--- WORK INSTRUCTIONS ---
Retype the material word for word, from its first line through the line that contains "[x=339, y=38]", including both of those lines. Leave the pictures out of your copy.

┌─ RECORDS FOR PROCESSING

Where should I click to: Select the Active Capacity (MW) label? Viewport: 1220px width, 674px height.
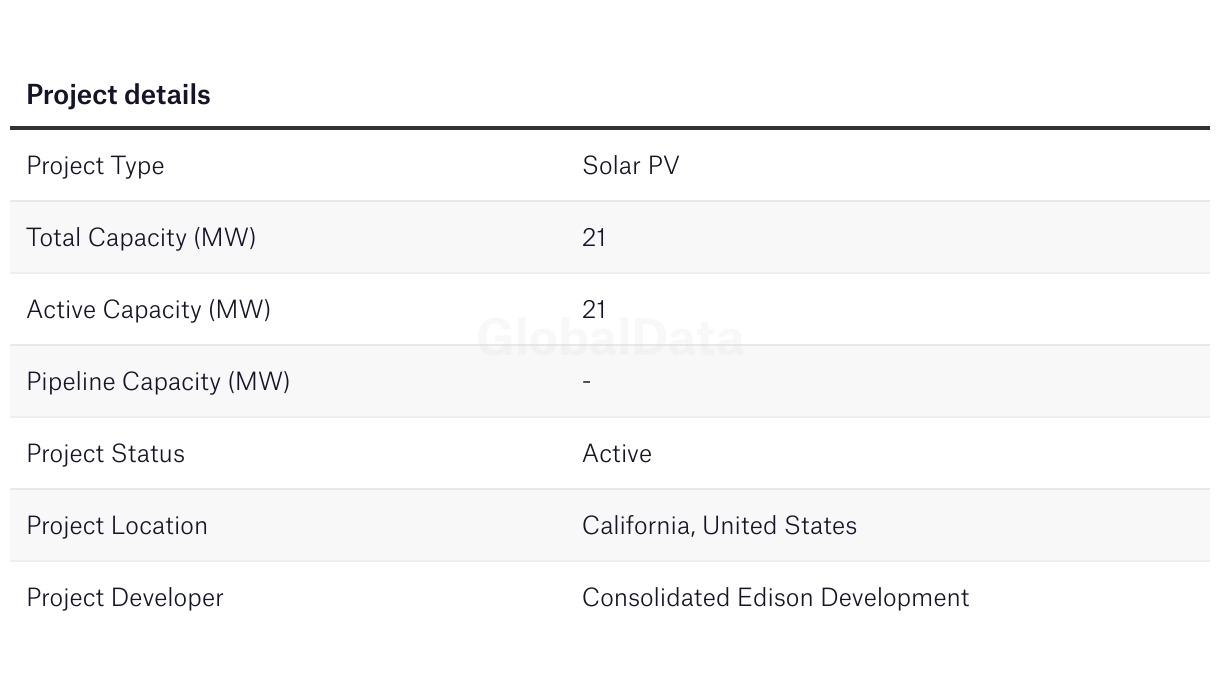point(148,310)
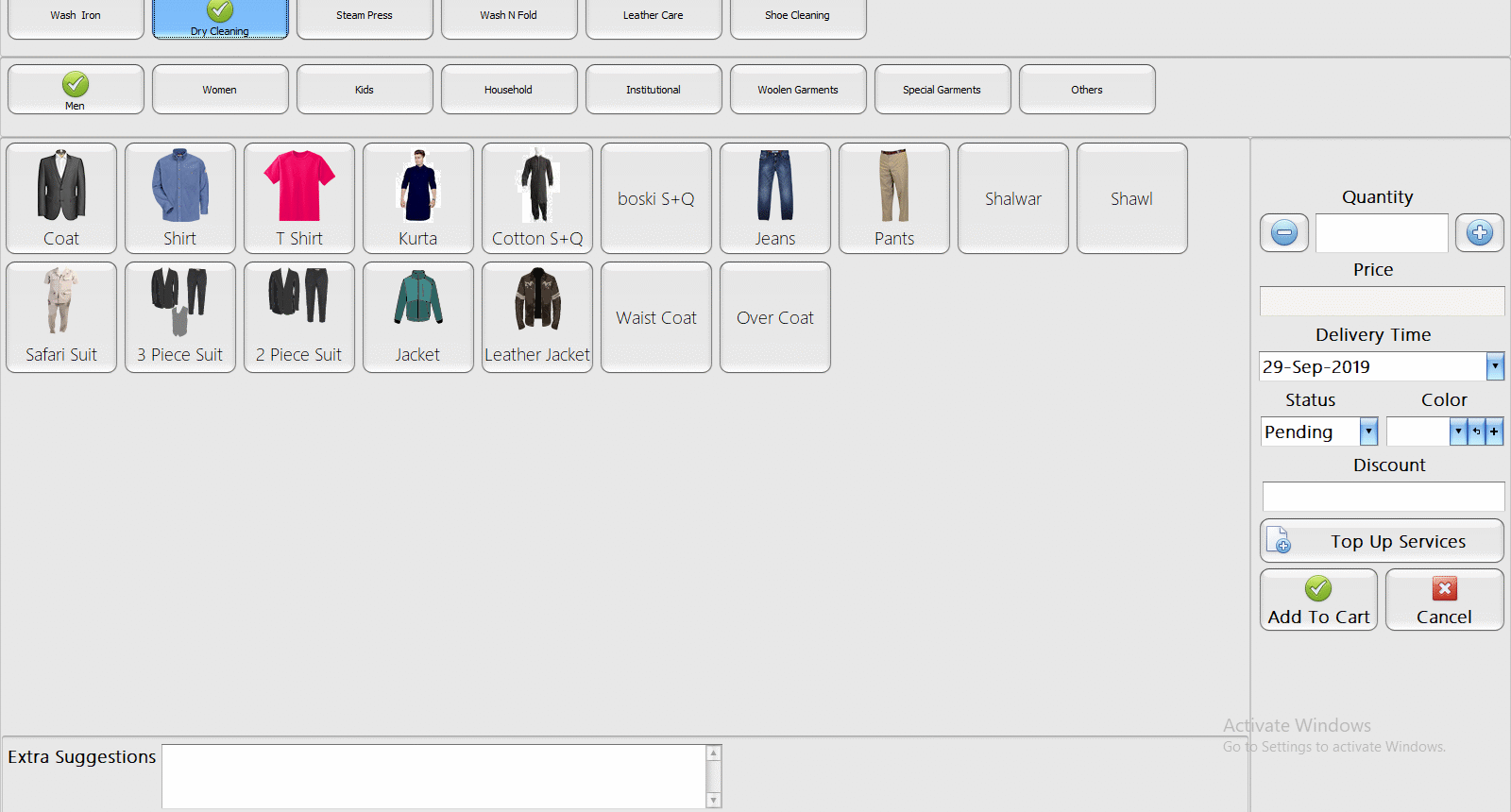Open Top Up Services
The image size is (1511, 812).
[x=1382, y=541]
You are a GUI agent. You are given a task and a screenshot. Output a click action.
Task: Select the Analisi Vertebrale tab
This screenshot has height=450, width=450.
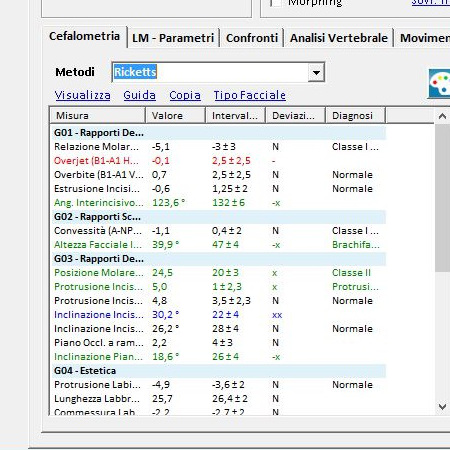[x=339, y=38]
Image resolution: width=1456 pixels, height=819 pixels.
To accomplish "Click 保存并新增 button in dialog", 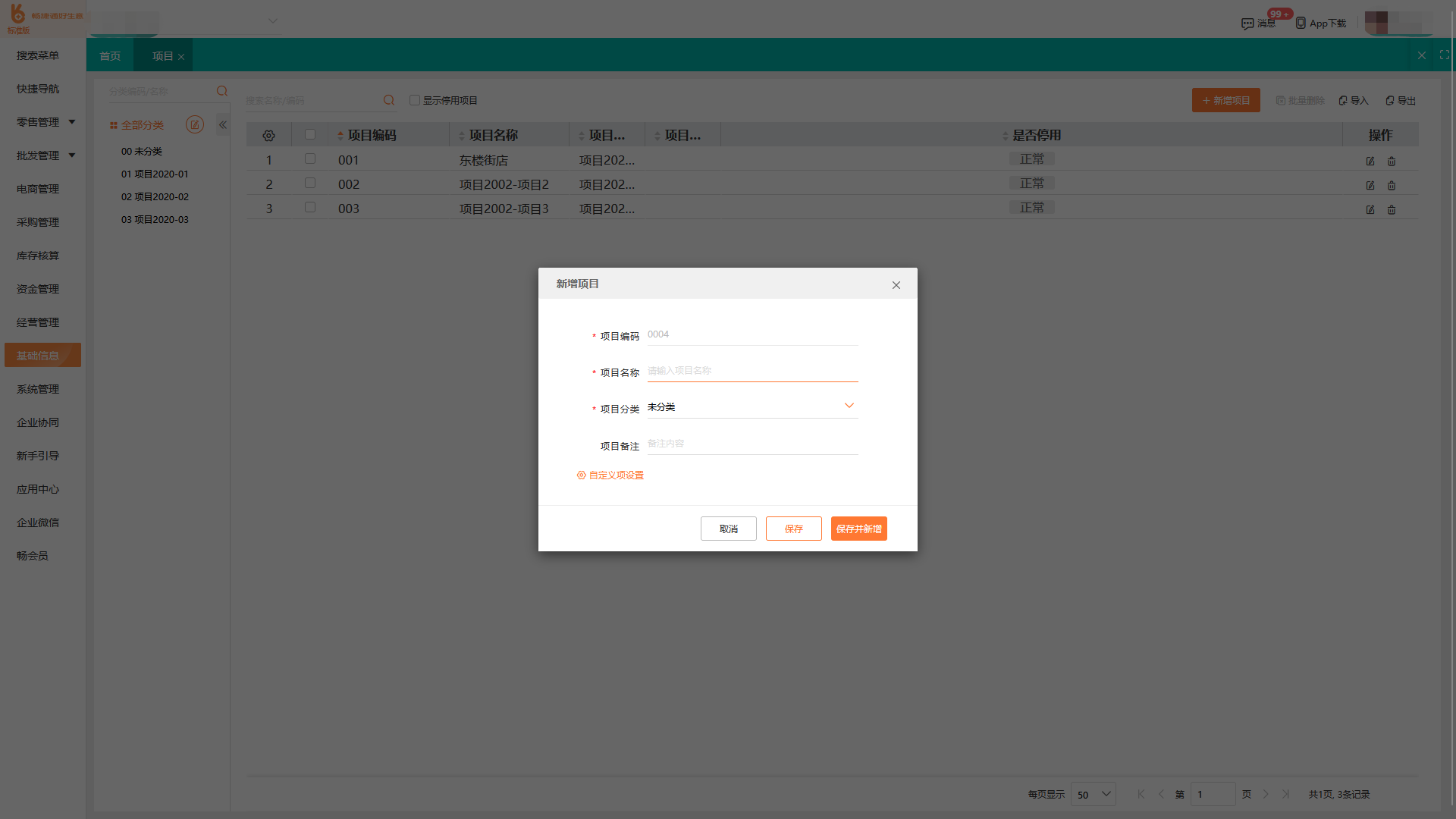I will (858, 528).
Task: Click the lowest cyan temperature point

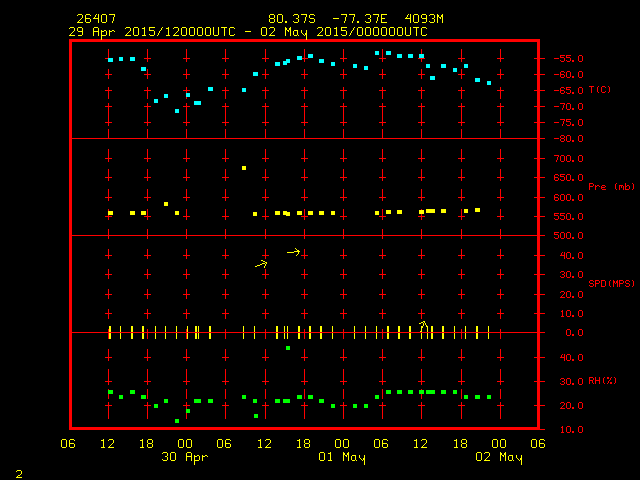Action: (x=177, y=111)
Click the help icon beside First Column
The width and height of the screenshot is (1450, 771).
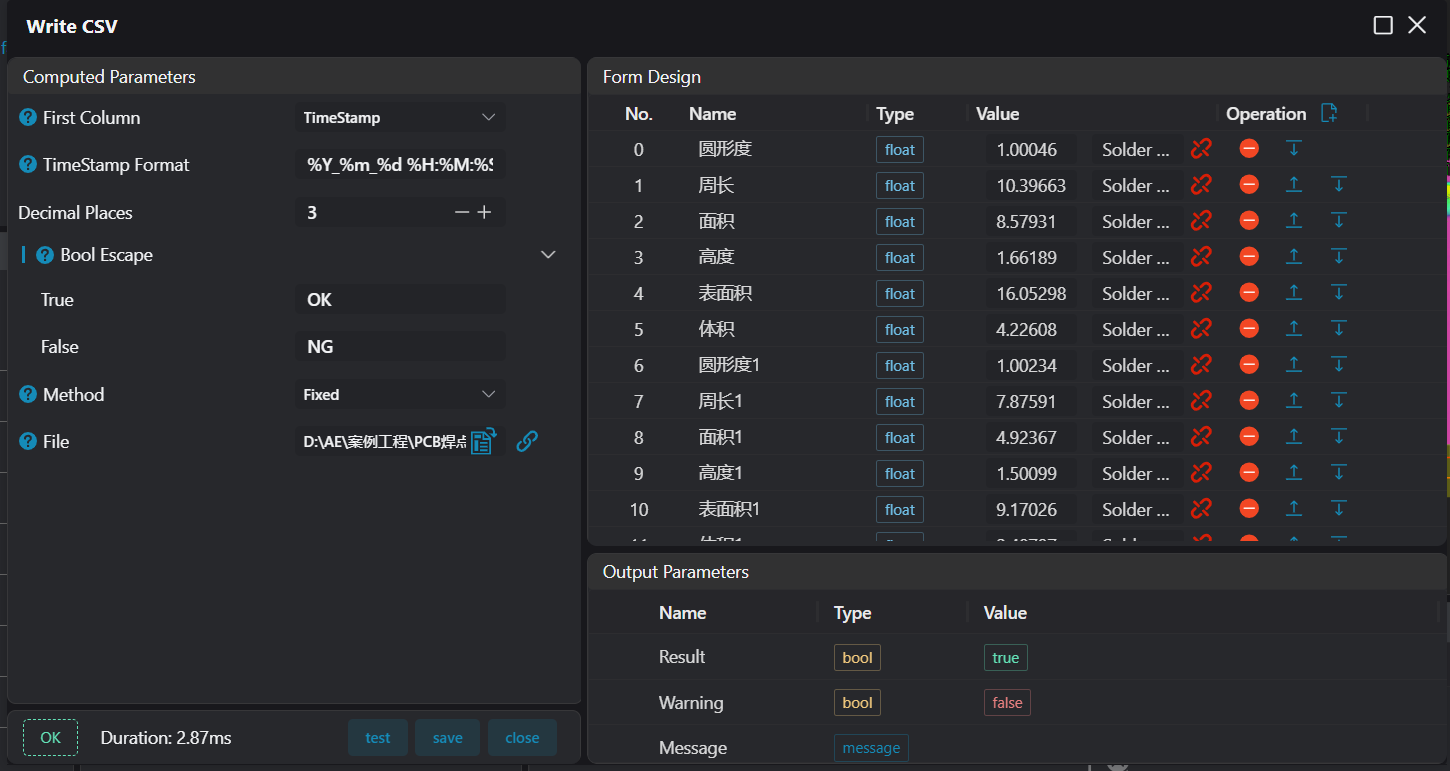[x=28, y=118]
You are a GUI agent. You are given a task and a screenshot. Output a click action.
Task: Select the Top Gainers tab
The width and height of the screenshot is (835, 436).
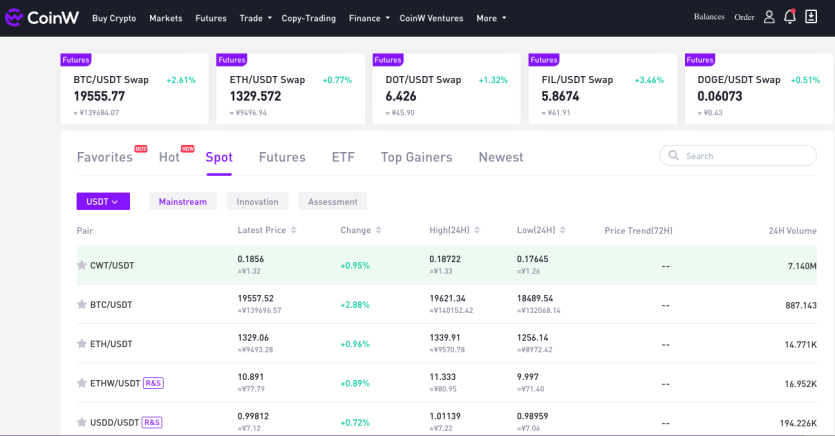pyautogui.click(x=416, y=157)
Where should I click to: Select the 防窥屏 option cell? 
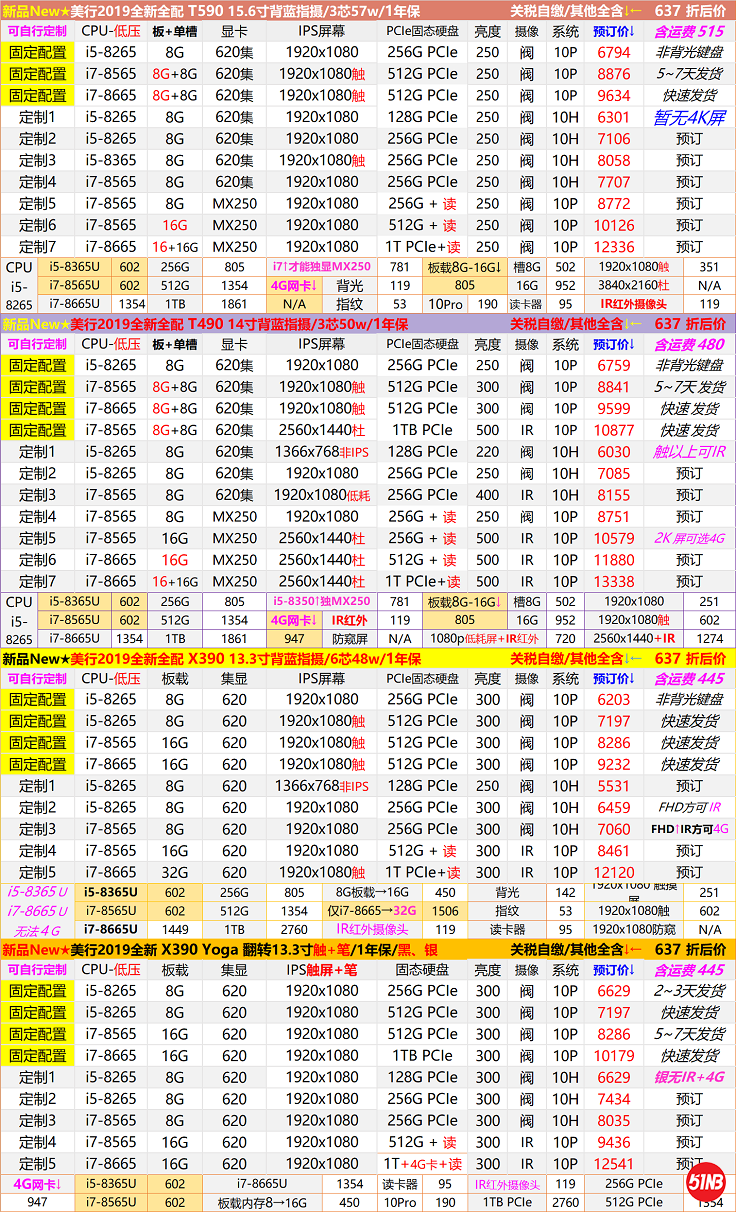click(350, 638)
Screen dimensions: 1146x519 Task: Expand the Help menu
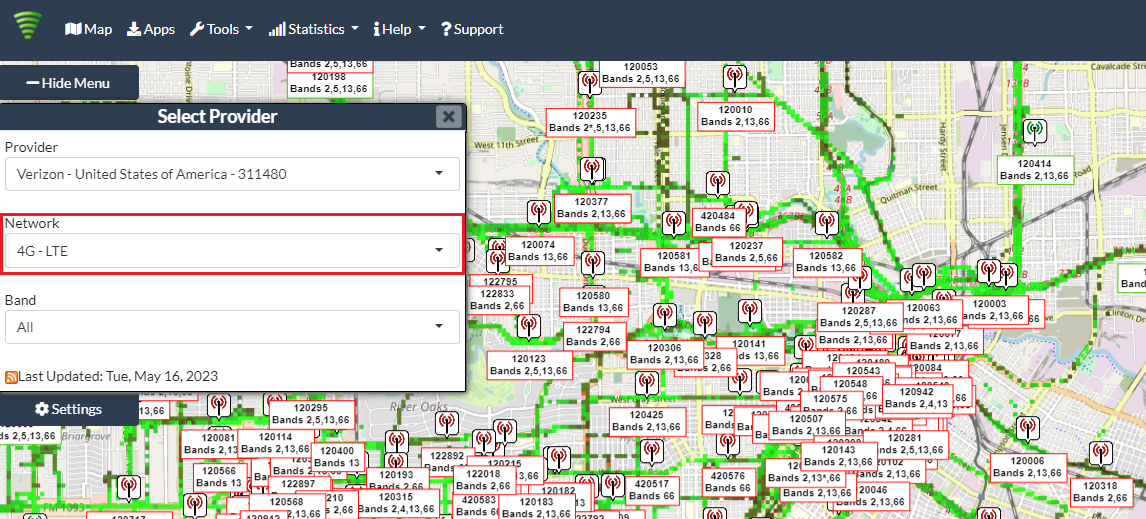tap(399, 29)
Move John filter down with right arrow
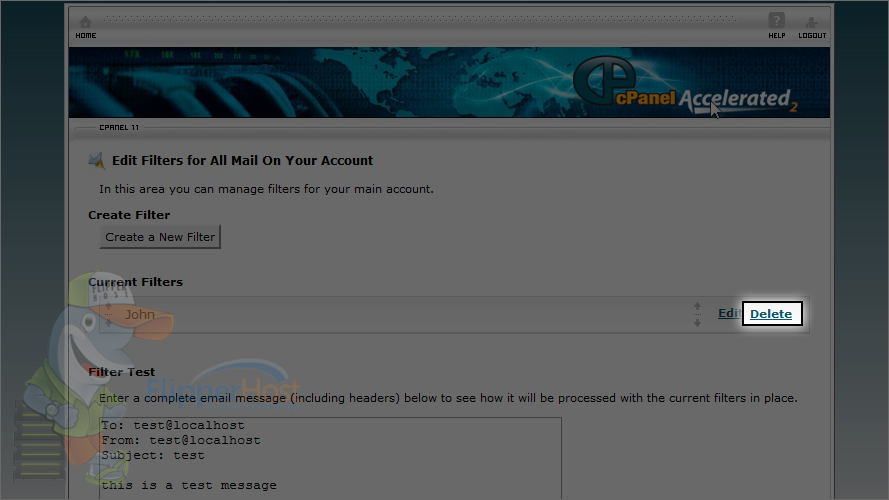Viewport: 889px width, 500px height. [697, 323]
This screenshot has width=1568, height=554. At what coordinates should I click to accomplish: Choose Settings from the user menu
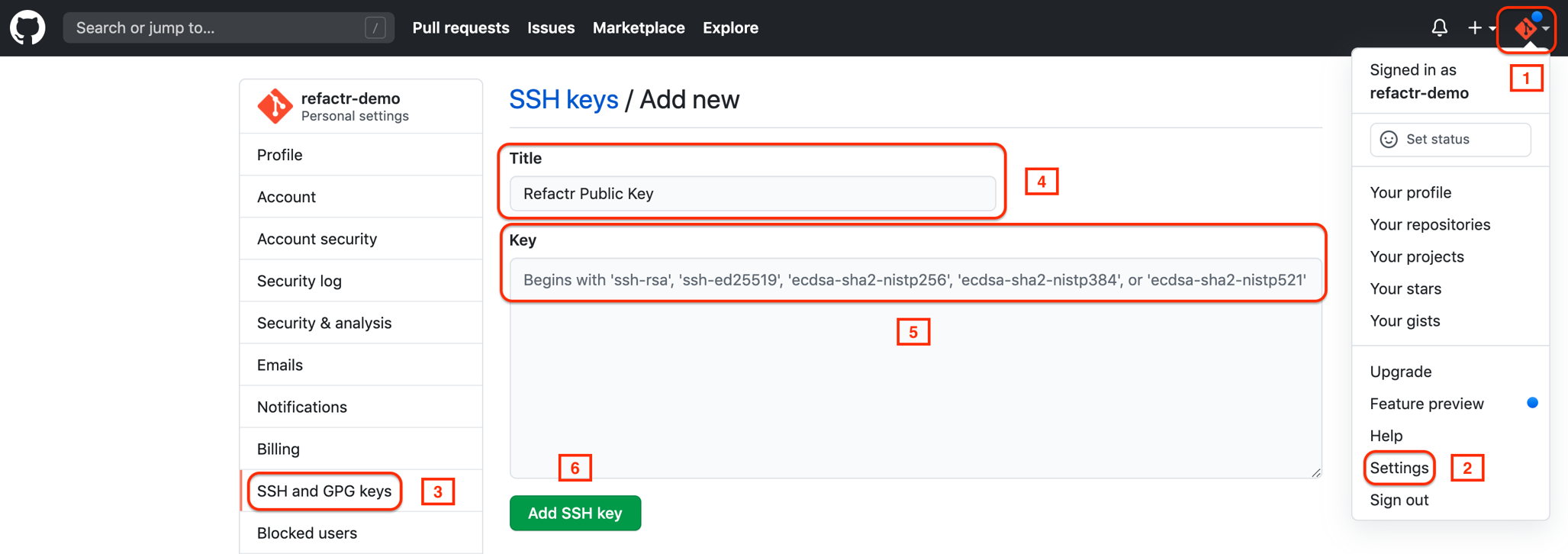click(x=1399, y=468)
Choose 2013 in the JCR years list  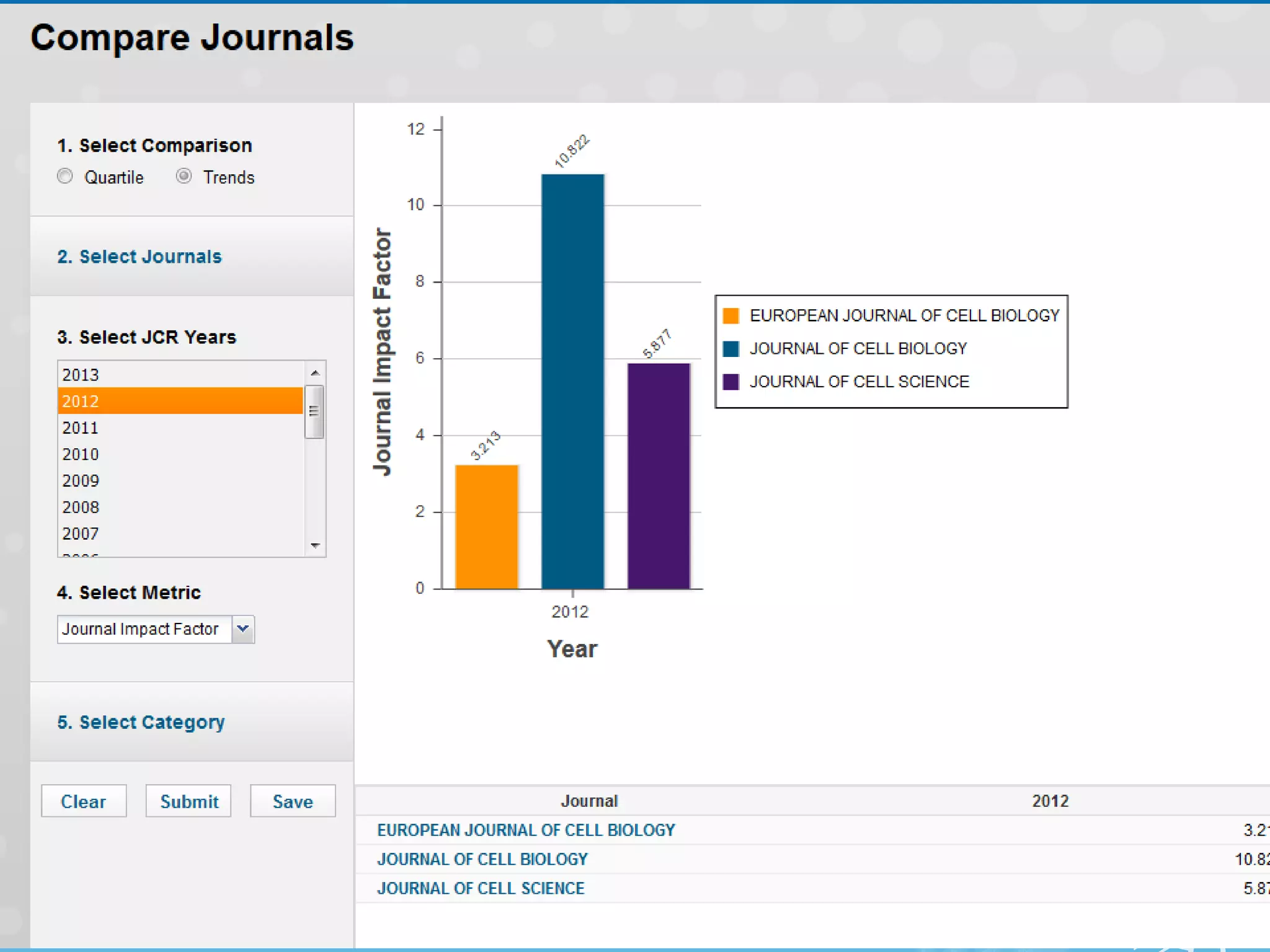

└─

--- TASK RESULT ---
Where should I click to: Select the Active Capacity (MW) label? Viewport: 1220px width, 674px height.
point(148,310)
Open Top Up Services
The image size is (1511, 812).
[x=1382, y=541]
You are a GUI agent. You are given a task and a screenshot. Output a click action.
Task: Select the Analisi Vertebrale tab
This screenshot has height=450, width=450.
[x=339, y=38]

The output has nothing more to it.